**Excerpted records:**

-*-*-

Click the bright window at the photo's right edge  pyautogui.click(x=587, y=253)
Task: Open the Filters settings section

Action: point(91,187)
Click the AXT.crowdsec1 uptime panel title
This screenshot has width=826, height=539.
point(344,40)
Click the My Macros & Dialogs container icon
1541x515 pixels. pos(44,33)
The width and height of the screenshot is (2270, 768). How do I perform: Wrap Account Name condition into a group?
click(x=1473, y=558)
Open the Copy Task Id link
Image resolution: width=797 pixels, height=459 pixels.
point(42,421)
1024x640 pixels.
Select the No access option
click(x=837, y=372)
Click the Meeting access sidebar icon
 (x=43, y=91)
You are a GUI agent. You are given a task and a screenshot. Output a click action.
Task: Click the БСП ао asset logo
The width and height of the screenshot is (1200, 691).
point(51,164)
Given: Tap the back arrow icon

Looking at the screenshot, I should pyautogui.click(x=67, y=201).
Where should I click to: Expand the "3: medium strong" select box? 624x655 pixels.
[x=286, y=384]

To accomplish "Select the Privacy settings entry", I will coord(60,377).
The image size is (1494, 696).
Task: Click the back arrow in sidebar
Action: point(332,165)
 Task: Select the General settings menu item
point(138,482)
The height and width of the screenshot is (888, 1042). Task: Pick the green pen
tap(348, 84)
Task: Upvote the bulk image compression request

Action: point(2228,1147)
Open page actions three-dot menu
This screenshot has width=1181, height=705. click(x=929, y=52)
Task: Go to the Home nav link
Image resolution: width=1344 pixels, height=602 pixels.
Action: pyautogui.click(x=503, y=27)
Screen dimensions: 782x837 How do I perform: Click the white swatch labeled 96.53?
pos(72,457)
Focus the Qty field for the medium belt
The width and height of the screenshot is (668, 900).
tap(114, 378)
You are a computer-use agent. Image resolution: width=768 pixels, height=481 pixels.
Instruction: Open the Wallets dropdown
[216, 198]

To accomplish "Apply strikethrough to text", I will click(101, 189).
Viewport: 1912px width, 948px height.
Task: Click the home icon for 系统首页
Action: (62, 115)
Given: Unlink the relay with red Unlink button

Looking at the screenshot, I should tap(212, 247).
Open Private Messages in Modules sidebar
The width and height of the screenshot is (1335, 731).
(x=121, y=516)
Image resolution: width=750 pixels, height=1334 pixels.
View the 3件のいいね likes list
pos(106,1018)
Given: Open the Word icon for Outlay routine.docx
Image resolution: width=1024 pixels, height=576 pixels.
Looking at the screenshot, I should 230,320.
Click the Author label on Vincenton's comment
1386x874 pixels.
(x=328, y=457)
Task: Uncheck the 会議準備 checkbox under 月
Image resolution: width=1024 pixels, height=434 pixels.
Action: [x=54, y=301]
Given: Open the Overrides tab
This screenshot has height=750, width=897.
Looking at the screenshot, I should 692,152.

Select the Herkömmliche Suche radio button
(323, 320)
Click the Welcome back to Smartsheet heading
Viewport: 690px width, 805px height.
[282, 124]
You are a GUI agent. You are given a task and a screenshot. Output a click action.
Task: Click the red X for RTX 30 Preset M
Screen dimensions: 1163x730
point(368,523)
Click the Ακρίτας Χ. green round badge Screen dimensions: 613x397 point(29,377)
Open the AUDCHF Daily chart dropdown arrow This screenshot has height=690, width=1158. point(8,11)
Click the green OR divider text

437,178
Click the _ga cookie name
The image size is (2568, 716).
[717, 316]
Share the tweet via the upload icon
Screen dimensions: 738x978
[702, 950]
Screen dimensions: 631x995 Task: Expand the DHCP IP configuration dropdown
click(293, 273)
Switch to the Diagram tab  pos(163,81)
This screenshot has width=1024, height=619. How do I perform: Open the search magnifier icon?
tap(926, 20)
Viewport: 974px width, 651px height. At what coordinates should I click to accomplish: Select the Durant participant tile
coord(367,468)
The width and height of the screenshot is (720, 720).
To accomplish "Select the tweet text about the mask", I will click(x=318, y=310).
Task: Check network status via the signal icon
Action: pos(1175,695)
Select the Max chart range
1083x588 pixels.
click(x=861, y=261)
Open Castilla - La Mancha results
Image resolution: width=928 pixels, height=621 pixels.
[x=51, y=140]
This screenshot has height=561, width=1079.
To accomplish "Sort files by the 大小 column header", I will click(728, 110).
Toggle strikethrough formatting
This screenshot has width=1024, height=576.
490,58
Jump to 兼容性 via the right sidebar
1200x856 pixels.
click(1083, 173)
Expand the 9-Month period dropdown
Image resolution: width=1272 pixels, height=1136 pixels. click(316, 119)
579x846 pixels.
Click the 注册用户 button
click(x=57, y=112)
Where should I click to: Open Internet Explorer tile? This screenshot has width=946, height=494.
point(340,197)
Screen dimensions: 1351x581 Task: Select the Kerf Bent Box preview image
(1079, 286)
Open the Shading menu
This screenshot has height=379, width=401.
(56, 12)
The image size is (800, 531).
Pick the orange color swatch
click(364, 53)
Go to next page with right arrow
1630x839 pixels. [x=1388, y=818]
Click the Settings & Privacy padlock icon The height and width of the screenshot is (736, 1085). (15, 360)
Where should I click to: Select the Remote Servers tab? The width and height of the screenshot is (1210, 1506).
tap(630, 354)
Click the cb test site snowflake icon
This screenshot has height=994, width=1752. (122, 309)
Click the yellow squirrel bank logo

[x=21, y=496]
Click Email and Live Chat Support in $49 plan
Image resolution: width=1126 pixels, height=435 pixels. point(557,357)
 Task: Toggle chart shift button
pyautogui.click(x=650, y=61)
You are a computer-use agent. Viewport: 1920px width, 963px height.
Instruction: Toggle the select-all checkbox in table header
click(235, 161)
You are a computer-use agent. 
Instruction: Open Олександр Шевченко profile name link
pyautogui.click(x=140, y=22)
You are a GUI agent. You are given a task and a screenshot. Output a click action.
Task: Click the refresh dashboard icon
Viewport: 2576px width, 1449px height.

-*-*-

**What you should do:**
Each line above with the word "computer" must be returned.

**Solution to this task:**
You are a computer-use agent. Image resolution: width=768 pixels, height=481 pixels.
You are a computer-use agent. Viewport: 1920px width, 963px height.
You are a computer-use agent. 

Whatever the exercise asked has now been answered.